Talking to The Denver Post the same day, Cruz explained the practical advantages of letting states go their own way. "It is an opportunity for the rest of the country to see what happens here in Colorado, what happens in Washington state, see the states implement the policies," he said. "If it works well, other states may choose to follow. If it doesn't work well, other states may choose not to follow." He said it was too early to say how legalization is going in Colorado.
Those comments comport with what Cruz said at last year's Conservative Political Action Conference. "I actually think this is a great embodiment of what Supreme Court Justice Louis Brandeis called 'the laboratories of democracy,'" he told Fox News host Sean Hannity. "If the citizens of Colorado decide they want to go down that road, that's their prerogative. I personally don't agree with it, but that's their right." That marked a turnaround from Cruz's stance a year before, when he was complaining that the Obama administration had abdicated its responsibility to enforce the federal marijuana ban in states that had legalized the drug.
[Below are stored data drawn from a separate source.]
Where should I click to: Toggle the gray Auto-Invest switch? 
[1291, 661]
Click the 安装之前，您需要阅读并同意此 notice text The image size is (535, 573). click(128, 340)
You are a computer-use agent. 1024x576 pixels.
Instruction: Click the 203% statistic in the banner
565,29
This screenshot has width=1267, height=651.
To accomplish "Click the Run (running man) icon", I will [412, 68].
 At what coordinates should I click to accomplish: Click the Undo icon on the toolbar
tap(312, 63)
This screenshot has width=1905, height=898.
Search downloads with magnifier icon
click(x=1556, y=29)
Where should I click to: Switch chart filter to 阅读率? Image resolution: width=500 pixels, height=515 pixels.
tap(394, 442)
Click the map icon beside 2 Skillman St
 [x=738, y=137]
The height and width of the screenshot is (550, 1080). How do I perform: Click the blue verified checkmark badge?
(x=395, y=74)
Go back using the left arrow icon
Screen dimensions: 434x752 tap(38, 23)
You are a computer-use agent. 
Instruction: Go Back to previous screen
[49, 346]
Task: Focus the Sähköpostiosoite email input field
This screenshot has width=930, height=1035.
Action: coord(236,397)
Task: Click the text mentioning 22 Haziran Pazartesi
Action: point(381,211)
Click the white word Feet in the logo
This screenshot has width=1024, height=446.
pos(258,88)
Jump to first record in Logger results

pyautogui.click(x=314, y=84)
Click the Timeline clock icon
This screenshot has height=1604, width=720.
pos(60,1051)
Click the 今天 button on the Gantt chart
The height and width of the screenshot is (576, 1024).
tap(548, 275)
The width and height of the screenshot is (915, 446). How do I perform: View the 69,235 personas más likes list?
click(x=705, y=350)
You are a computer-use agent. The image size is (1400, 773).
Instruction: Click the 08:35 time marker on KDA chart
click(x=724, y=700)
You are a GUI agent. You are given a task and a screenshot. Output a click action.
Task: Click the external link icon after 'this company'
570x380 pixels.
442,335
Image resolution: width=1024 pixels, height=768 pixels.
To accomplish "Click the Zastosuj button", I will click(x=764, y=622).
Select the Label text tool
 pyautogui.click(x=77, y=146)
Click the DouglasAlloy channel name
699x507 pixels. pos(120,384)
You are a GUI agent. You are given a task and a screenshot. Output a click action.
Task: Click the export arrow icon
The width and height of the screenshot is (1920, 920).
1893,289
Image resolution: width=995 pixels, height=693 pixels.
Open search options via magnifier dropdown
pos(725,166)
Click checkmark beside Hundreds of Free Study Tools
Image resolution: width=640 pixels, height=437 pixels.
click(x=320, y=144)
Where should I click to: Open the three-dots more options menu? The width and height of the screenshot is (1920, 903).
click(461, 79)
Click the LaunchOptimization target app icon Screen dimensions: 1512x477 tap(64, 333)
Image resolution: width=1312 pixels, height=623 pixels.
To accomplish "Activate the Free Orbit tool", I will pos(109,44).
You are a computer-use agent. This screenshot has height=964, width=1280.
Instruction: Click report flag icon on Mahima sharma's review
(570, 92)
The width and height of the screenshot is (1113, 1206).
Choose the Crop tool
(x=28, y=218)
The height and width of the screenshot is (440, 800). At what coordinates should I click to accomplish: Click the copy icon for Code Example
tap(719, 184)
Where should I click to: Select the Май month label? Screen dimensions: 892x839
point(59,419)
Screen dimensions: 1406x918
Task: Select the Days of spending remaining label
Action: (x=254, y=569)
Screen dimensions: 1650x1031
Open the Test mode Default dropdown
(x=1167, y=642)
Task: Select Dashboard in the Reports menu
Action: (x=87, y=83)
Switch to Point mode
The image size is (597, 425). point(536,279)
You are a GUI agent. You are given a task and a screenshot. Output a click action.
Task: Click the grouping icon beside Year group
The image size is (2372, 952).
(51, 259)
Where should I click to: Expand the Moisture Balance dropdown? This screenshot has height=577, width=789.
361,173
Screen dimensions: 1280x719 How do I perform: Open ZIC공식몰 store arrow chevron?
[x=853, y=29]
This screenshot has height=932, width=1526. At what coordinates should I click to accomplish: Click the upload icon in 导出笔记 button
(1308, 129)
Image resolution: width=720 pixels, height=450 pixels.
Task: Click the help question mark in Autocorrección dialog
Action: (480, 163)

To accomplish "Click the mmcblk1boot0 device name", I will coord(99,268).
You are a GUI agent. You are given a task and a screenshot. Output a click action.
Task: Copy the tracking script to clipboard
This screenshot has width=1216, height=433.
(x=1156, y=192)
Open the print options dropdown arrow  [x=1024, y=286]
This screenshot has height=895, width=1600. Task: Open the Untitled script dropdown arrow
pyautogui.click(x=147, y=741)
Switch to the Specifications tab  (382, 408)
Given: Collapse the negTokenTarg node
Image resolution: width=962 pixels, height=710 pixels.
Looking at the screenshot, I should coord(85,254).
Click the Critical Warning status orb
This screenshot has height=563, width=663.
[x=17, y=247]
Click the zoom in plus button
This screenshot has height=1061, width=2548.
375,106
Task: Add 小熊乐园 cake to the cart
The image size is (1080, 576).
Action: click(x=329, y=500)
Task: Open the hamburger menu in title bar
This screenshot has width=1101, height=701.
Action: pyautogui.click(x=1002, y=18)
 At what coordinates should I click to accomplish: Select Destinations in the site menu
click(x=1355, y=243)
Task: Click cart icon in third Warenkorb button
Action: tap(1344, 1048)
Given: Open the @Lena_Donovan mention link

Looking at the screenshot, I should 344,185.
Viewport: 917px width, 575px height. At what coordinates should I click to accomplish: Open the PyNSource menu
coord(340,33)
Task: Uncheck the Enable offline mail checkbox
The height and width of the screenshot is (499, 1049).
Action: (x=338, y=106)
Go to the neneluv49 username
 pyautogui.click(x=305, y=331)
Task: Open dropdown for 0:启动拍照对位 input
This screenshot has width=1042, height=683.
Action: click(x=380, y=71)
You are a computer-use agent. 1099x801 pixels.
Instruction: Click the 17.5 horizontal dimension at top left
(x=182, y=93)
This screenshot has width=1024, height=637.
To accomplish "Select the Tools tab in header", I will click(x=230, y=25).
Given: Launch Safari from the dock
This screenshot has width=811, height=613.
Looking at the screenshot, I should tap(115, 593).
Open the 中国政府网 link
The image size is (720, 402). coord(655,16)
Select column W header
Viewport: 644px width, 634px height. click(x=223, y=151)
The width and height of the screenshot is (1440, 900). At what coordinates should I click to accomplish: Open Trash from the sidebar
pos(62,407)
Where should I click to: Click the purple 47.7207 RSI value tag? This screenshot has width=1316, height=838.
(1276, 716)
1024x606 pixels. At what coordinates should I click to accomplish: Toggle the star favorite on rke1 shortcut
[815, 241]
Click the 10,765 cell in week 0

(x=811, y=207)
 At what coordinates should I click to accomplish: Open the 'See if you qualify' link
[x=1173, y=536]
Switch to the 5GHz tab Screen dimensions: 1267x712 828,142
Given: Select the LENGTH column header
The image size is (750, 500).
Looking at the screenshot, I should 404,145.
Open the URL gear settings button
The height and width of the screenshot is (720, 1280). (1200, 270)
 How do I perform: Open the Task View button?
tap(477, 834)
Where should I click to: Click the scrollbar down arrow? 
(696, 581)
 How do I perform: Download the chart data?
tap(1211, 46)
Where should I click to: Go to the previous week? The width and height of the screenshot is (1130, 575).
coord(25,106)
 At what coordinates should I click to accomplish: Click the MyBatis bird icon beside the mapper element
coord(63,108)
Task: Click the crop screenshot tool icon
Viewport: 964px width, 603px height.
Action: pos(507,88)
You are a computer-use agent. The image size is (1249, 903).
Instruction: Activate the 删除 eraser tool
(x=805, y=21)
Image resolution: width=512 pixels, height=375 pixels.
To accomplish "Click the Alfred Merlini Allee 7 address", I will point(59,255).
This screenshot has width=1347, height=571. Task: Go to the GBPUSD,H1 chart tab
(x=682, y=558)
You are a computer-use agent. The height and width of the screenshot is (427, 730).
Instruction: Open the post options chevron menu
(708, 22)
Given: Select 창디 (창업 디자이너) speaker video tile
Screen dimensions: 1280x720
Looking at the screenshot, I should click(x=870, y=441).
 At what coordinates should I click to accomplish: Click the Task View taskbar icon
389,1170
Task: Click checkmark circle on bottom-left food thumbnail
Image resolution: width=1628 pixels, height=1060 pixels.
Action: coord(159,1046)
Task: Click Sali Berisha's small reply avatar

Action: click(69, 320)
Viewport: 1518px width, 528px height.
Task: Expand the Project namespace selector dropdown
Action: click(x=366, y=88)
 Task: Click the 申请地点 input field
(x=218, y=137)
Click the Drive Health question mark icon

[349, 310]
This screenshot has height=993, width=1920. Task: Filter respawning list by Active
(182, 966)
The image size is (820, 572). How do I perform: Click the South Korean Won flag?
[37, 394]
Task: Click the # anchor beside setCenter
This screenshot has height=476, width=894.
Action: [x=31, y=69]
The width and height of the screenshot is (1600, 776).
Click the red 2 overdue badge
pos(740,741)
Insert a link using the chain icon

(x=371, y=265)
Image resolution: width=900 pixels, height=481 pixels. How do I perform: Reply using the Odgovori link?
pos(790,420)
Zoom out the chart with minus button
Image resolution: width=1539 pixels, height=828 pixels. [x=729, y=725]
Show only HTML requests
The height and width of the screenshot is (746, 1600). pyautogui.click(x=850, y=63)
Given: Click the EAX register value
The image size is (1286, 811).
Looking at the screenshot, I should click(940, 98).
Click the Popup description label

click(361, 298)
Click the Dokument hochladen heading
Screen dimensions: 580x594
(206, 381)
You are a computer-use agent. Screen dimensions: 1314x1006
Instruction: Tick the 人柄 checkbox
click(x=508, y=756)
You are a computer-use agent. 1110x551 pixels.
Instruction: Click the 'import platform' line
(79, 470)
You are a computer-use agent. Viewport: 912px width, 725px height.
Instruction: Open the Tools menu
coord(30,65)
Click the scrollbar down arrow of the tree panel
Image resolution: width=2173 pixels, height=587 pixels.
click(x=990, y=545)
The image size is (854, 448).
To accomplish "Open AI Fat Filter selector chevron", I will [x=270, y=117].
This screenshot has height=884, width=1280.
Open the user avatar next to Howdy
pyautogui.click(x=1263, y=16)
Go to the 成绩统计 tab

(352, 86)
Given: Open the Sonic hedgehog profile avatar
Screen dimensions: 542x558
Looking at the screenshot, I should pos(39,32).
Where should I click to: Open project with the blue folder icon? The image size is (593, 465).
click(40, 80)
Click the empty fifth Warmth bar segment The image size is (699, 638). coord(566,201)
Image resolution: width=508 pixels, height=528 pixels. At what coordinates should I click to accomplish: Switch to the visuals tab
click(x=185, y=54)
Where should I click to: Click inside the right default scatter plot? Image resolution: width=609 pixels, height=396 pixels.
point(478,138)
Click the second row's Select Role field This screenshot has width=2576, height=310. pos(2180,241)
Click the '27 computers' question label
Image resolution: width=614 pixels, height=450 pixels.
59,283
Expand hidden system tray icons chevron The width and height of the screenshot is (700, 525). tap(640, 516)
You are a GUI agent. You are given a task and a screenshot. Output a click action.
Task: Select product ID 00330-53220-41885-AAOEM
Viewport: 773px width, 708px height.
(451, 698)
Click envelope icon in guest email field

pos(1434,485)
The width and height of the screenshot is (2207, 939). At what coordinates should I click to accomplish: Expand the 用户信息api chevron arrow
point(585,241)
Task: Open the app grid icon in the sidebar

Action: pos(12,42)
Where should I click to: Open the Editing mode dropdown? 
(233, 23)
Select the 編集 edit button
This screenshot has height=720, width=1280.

Most of the major-party presidential candidates (including all of those who remain in the race) agreed with Cruz that the feds should not interfere with marijuana legalization in states such as Colorado and Washington. The most vigorous dissenter from that position, Chris Christie, never scored higher than 5 percent in national polls. After quitting the race in February, Christie endorsed Donald Trump, who like Cruz says states should be free to legalize pot.